[TASK DETAILS] Could you write out the listing below again, exactly?
▼
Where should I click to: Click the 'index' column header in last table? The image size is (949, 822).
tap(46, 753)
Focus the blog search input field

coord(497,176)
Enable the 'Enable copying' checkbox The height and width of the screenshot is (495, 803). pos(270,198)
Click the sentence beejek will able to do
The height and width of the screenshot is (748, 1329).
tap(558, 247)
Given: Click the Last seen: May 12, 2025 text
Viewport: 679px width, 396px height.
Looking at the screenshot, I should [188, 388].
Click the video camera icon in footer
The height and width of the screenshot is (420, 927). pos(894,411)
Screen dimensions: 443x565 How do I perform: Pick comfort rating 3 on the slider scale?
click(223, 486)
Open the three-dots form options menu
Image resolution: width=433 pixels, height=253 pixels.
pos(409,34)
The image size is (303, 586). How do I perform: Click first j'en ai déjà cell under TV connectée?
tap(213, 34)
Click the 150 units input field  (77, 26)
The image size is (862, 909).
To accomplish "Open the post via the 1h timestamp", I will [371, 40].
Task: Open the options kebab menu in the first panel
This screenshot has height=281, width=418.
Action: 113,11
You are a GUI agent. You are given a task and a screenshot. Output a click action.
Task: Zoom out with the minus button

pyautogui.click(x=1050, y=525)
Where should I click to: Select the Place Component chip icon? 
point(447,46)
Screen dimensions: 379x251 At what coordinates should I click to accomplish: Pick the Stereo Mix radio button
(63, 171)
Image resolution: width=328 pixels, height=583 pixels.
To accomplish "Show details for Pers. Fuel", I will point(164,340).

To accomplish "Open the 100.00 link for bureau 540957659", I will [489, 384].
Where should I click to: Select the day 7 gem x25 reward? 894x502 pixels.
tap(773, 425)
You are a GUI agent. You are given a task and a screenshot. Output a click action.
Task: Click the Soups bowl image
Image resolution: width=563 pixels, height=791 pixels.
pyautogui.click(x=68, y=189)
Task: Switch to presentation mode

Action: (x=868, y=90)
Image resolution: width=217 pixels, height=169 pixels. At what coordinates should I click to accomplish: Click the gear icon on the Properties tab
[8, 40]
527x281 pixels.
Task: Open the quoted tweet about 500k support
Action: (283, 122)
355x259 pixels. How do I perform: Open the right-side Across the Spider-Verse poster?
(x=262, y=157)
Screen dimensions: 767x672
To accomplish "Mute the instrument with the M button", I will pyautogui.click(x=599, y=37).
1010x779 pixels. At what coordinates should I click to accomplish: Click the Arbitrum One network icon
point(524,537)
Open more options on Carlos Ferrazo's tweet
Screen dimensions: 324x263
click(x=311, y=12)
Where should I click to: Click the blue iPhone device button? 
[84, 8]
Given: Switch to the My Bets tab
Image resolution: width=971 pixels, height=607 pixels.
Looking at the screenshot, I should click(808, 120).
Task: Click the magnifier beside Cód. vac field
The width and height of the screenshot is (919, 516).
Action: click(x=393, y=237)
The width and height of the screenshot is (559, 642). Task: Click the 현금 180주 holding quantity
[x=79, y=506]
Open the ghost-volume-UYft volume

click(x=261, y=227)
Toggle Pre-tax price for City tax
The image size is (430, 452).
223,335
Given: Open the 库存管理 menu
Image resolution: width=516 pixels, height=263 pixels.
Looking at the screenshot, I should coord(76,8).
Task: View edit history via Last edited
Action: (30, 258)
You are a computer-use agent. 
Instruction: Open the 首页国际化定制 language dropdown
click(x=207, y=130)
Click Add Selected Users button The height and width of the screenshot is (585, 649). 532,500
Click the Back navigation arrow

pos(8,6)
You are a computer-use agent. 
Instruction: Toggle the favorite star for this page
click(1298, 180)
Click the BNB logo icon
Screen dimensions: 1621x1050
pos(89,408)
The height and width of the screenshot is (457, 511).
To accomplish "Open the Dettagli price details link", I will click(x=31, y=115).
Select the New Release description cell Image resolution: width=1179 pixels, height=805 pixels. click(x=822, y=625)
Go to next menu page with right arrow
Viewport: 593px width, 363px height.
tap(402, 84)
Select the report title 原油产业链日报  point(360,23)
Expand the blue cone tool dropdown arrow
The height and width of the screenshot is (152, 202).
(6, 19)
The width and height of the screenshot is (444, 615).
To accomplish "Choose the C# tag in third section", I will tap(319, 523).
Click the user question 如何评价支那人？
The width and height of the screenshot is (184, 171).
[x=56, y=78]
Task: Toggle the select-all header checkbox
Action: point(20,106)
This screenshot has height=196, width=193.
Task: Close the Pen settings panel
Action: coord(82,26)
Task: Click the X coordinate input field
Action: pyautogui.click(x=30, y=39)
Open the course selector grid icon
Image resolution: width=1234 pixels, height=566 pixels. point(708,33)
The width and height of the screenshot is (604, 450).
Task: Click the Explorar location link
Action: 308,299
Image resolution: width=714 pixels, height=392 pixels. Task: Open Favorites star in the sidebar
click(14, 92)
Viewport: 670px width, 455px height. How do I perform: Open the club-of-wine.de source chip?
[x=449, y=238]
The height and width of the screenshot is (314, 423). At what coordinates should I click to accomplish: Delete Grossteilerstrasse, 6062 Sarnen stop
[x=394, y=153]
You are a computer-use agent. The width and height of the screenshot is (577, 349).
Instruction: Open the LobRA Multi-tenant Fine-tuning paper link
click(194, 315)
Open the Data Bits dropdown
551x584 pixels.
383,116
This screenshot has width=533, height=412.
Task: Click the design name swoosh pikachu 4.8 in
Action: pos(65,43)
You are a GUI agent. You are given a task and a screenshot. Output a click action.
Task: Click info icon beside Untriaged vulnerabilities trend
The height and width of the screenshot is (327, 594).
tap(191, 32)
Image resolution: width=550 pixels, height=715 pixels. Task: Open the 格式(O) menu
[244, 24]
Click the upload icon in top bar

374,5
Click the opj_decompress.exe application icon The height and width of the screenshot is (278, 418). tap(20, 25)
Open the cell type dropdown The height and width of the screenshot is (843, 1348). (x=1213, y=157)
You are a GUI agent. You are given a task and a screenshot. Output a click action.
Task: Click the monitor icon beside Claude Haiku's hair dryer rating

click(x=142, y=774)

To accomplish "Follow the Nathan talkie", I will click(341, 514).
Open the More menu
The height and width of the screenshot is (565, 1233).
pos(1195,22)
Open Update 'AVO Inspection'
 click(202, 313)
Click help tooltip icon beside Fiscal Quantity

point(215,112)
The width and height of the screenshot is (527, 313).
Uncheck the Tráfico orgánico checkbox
▲
[TASK RESPONSE]
Where should I click to: Click the 'index' column header in last table? The image size is (949, 822).
tap(46, 753)
Focus the blog search input field

coord(497,176)
Enable the 'Enable copying' checkbox The height and width of the screenshot is (495, 803). pos(270,198)
Click the sentence beejek will able to do
The height and width of the screenshot is (748, 1329).
tap(558, 247)
Given: Click the Last seen: May 12, 2025 text
Viewport: 679px width, 396px height.
Looking at the screenshot, I should [188, 388].
Click the video camera icon in footer
The height and width of the screenshot is (420, 927). pos(894,411)
Screen dimensions: 443x565 How do I perform: Pick comfort rating 3 on the slider scale?
click(223, 486)
Open the three-dots form options menu
Image resolution: width=433 pixels, height=253 pixels.
pos(409,34)
The image size is (303, 586). How do I perform: Click first j'en ai déjà cell under TV connectée?
tap(213, 34)
Click the 150 units input field  (77, 26)
The image size is (862, 909).
To accomplish "Open the post via the 1h timestamp", I will [371, 40].
Task: Open the options kebab menu in the first panel
This screenshot has height=281, width=418.
Action: 113,11
You are a GUI agent. You are given a task and a screenshot. Output a click action.
Task: Zoom out with the minus button

pyautogui.click(x=1050, y=525)
Where should I click to: Select the Place Component chip icon? 
point(447,46)
Screen dimensions: 379x251 At what coordinates should I click to accomplish: Pick the Stereo Mix radio button
(63, 171)
Image resolution: width=328 pixels, height=583 pixels.
To accomplish "Show details for Pers. Fuel", I will point(164,340).

To accomplish "Open the 100.00 link for bureau 540957659", I will [489, 384].
Where should I click to: Select the day 7 gem x25 reward? 894x502 pixels.
tap(773, 425)
You are a GUI agent. You are given a task and a screenshot. Output a click action.
Task: Click the Soups bowl image
Image resolution: width=563 pixels, height=791 pixels.
pyautogui.click(x=68, y=189)
Task: Switch to presentation mode

Action: (x=868, y=90)
Image resolution: width=217 pixels, height=169 pixels. At what coordinates should I click to accomplish: Click the gear icon on the Properties tab
[8, 40]
527x281 pixels.
Task: Open the quoted tweet about 500k support
Action: (283, 122)
355x259 pixels. How do I perform: Open the right-side Across the Spider-Verse poster?
(x=262, y=157)
Screen dimensions: 767x672
To accomplish "Mute the instrument with the M button", I will pyautogui.click(x=599, y=37).
1010x779 pixels. At what coordinates should I click to accomplish: Click the Arbitrum One network icon
point(524,537)
Open more options on Carlos Ferrazo's tweet
Screen dimensions: 324x263
click(x=311, y=12)
Where should I click to: Click the blue iPhone device button? 
[84, 8]
Given: Switch to the My Bets tab
Image resolution: width=971 pixels, height=607 pixels.
Looking at the screenshot, I should click(808, 120).
Task: Click the magnifier beside Cód. vac field
The width and height of the screenshot is (919, 516).
Action: click(x=393, y=237)
The width and height of the screenshot is (559, 642). Task: Click the 현금 180주 holding quantity
[x=79, y=506]
Open the ghost-volume-UYft volume

click(x=261, y=227)
Toggle Pre-tax price for City tax
The image size is (430, 452).
223,335
Given: Open the 库存管理 menu
Image resolution: width=516 pixels, height=263 pixels.
Looking at the screenshot, I should coord(76,8).
Task: View edit history via Last edited
Action: (30, 258)
You are a computer-use agent. 
Instruction: Open the 首页国际化定制 language dropdown
click(x=207, y=130)
Click Add Selected Users button The height and width of the screenshot is (585, 649). 532,500
Click the Back navigation arrow

pos(8,6)
You are a computer-use agent. 
Instruction: Toggle the favorite star for this page
click(1298, 180)
Click the BNB logo icon
Screen dimensions: 1621x1050
pos(89,408)
The height and width of the screenshot is (457, 511).
To accomplish "Open the Dettagli price details link", I will click(x=31, y=115).
Select the New Release description cell Image resolution: width=1179 pixels, height=805 pixels. click(x=822, y=625)
Go to next menu page with right arrow
Viewport: 593px width, 363px height.
tap(402, 84)
Select the report title 原油产业链日报  point(360,23)
Expand the blue cone tool dropdown arrow
The height and width of the screenshot is (152, 202).
(6, 19)
The width and height of the screenshot is (444, 615).
To accomplish "Choose the C# tag in third section", I will tap(319, 523).
Click the user question 如何评价支那人？
The width and height of the screenshot is (184, 171).
[x=56, y=78]
Task: Toggle the select-all header checkbox
Action: point(20,106)
This screenshot has height=196, width=193.
Task: Close the Pen settings panel
Action: coord(82,26)
Task: Click the X coordinate input field
Action: pyautogui.click(x=30, y=39)
Open the course selector grid icon
Image resolution: width=1234 pixels, height=566 pixels. point(708,33)
The width and height of the screenshot is (604, 450).
Task: Click the Explorar location link
Action: 308,299
Image resolution: width=714 pixels, height=392 pixels. Task: Open Favorites star in the sidebar
click(14, 92)
Viewport: 670px width, 455px height. How do I perform: Open the club-of-wine.de source chip?
[x=449, y=238]
The height and width of the screenshot is (314, 423). At what coordinates should I click to accomplish: Delete Grossteilerstrasse, 6062 Sarnen stop
[x=394, y=153]
You are a computer-use agent. The width and height of the screenshot is (577, 349).
Instruction: Open the LobRA Multi-tenant Fine-tuning paper link
click(194, 315)
Open the Data Bits dropdown
551x584 pixels.
383,116
This screenshot has width=533, height=412.
Task: Click the design name swoosh pikachu 4.8 in
Action: pos(65,43)
You are a GUI agent. You are given a task and a screenshot. Output a click action.
Task: Click info icon beside Untriaged vulnerabilities trend
The height and width of the screenshot is (327, 594).
tap(191, 32)
Image resolution: width=550 pixels, height=715 pixels. Task: Open the 格式(O) menu
[244, 24]
Click the upload icon in top bar

374,5
Click the opj_decompress.exe application icon The height and width of the screenshot is (278, 418). tap(20, 25)
Open the cell type dropdown The height and width of the screenshot is (843, 1348). (x=1213, y=157)
You are a GUI agent. You are given a task and a screenshot. Output a click action.
Task: Click the monitor icon beside Claude Haiku's hair dryer rating

click(x=142, y=774)

To accomplish "Follow the Nathan talkie", I will click(341, 514).
Open the More menu
The height and width of the screenshot is (565, 1233).
pos(1195,22)
Open Update 'AVO Inspection'
 click(202, 313)
Click help tooltip icon beside Fiscal Quantity

point(215,112)
The width and height of the screenshot is (527, 313).
Uncheck the Tráfico orgánico checkbox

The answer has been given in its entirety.